▸ **EXERCISE INSTRUCTIONS**: Reproduce verbatim the stretch of the material below that runs from the line containing "Image resolution: width=652" through the end of the material.

## Start DATASET ROWS

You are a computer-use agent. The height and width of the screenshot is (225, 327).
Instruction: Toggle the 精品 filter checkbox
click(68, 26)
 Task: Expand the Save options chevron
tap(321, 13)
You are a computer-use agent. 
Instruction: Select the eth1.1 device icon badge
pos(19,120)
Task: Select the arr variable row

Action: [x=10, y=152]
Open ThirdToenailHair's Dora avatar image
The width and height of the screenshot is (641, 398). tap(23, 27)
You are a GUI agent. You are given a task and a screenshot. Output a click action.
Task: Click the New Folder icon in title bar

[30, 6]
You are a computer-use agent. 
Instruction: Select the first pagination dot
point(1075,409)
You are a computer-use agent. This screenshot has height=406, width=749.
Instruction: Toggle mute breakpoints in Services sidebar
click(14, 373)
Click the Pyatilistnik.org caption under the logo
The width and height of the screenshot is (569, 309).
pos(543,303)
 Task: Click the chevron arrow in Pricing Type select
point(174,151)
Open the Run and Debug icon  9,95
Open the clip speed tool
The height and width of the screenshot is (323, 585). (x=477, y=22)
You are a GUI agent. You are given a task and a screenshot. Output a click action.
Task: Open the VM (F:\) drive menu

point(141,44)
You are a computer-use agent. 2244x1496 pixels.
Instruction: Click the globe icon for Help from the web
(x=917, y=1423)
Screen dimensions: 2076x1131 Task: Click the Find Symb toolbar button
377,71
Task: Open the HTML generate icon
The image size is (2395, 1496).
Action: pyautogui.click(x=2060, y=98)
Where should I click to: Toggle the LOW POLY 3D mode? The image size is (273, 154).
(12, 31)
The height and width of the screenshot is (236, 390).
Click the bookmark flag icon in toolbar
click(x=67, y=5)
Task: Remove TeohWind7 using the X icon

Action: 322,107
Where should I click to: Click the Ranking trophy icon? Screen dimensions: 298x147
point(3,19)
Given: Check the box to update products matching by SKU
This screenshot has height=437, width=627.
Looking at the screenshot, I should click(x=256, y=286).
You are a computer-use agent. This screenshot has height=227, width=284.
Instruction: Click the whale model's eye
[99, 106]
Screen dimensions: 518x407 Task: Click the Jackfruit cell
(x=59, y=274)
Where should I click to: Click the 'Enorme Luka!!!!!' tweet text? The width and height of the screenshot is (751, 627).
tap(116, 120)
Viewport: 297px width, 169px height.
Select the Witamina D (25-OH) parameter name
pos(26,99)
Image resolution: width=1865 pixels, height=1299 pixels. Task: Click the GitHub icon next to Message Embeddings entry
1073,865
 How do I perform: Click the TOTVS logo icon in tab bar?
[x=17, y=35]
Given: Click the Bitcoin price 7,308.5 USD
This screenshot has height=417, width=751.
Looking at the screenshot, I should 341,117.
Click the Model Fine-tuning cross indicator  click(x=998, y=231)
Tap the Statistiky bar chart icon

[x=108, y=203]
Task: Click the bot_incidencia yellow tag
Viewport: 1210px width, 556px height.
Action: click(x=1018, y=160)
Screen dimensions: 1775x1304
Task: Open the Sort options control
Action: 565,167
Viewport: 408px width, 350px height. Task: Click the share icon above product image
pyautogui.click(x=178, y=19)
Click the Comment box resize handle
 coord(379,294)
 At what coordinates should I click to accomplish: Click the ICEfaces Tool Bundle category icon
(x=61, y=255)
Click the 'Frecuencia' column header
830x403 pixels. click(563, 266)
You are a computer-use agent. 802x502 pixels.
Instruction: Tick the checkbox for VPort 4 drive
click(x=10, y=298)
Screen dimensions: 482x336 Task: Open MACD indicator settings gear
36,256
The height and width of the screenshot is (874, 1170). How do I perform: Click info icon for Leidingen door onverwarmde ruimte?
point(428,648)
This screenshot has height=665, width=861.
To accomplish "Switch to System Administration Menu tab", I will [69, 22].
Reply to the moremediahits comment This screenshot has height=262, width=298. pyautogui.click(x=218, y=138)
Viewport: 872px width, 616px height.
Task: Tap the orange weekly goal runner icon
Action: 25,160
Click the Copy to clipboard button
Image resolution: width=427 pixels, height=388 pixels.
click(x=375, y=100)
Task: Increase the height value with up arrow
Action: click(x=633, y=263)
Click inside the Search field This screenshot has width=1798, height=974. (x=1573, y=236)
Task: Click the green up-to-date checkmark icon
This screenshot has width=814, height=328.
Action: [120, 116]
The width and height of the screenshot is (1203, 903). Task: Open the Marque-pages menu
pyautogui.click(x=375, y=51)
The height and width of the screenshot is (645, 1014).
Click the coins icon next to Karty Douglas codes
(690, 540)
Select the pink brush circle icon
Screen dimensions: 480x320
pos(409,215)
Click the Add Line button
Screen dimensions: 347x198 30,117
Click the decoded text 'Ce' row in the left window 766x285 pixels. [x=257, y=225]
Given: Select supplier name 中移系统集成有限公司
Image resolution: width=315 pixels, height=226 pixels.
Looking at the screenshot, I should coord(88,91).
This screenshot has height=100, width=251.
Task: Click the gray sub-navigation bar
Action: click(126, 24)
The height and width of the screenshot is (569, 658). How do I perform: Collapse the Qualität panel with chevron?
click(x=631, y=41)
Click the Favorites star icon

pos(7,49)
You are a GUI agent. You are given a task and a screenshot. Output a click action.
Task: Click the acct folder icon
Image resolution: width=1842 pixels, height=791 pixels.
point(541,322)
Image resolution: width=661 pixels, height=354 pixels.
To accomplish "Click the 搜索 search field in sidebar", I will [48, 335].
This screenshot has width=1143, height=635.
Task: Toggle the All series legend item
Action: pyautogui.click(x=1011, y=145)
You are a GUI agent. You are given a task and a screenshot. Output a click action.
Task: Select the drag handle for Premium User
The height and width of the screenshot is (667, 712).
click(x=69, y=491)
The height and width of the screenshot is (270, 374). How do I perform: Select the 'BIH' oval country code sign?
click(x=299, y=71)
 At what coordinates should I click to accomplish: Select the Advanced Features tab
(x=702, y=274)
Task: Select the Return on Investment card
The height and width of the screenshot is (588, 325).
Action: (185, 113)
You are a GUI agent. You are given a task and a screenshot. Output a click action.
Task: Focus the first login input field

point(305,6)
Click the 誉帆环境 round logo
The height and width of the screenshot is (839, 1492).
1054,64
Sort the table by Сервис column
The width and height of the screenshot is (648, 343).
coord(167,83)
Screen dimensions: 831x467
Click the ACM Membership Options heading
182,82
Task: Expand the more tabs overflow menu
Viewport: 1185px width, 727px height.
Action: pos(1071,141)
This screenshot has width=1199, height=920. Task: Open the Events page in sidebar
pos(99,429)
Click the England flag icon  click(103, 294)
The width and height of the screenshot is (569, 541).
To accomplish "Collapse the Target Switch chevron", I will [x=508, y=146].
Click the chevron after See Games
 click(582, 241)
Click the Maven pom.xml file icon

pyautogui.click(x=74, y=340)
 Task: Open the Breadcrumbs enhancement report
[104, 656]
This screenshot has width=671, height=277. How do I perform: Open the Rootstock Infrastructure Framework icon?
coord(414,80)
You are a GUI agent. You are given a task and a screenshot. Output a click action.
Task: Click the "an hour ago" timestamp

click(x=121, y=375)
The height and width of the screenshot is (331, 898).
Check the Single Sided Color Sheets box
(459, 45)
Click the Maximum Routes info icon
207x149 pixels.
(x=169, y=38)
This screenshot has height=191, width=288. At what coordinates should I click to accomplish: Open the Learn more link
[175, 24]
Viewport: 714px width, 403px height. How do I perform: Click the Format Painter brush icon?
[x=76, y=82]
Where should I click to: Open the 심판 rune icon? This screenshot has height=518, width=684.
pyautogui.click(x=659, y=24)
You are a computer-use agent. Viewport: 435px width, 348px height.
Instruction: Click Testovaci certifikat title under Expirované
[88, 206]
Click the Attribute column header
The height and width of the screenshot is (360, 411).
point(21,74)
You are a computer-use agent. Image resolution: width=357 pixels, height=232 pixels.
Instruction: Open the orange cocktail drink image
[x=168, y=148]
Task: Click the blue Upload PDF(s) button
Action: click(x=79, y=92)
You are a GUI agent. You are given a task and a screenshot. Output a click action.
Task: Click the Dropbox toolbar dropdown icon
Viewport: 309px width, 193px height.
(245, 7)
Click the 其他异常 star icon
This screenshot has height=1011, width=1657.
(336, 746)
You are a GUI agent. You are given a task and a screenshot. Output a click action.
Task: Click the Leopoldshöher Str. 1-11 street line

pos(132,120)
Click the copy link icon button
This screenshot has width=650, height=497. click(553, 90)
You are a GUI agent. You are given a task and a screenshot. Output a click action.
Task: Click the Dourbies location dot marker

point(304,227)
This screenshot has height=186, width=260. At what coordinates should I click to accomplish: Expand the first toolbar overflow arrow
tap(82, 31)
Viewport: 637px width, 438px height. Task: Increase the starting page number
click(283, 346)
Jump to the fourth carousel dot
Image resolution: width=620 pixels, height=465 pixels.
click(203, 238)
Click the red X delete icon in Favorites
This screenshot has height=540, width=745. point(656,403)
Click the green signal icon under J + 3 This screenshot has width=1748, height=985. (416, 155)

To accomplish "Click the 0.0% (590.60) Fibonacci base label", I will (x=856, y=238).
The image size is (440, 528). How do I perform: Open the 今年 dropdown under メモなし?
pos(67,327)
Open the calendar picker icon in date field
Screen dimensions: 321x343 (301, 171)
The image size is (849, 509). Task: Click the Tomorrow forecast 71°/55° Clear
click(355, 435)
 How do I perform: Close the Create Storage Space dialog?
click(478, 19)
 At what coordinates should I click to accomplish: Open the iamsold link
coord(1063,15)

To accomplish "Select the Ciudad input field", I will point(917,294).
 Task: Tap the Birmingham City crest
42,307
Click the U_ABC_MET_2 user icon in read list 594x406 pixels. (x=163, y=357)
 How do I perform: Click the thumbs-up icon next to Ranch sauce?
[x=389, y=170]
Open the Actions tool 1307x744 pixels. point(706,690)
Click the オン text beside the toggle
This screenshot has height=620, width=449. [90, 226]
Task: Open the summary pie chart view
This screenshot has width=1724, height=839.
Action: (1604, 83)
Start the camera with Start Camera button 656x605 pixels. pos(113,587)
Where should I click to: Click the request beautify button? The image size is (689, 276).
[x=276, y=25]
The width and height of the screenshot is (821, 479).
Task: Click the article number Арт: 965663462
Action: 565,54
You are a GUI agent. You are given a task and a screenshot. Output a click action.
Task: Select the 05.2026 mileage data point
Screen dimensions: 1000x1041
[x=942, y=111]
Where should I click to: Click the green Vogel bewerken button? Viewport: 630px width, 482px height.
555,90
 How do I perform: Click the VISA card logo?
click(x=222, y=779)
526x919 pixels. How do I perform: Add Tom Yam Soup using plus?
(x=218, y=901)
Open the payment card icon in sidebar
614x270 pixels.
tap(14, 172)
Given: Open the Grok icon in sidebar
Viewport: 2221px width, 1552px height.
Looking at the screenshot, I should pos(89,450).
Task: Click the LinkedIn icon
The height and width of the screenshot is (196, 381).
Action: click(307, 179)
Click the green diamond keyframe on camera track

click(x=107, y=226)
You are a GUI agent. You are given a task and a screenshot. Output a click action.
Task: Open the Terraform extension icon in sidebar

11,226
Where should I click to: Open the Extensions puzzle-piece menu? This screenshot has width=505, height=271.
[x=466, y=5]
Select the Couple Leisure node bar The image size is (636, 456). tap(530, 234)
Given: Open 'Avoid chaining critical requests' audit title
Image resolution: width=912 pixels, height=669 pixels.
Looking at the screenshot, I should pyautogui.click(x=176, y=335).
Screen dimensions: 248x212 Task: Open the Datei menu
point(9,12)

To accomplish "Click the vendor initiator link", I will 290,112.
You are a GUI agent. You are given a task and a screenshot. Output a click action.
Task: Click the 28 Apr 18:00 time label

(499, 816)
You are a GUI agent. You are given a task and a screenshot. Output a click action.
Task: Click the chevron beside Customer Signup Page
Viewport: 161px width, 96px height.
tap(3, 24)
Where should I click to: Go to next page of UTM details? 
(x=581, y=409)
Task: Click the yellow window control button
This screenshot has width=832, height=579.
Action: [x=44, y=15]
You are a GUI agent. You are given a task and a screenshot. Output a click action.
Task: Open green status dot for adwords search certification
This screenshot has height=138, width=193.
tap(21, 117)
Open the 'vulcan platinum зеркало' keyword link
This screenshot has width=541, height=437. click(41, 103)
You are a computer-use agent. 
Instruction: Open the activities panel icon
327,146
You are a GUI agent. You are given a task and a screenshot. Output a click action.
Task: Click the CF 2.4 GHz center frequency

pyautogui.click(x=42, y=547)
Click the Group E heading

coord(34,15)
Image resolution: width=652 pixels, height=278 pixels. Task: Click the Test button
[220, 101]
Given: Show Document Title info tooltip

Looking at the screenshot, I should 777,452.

## End DATASET ROWS

▸ **EXERCISE RESPONSE**:
Image resolution: width=652 pixels, height=278 pixels. Task: Click the Test button
[220, 101]
Given: Show Document Title info tooltip

Looking at the screenshot, I should 777,452.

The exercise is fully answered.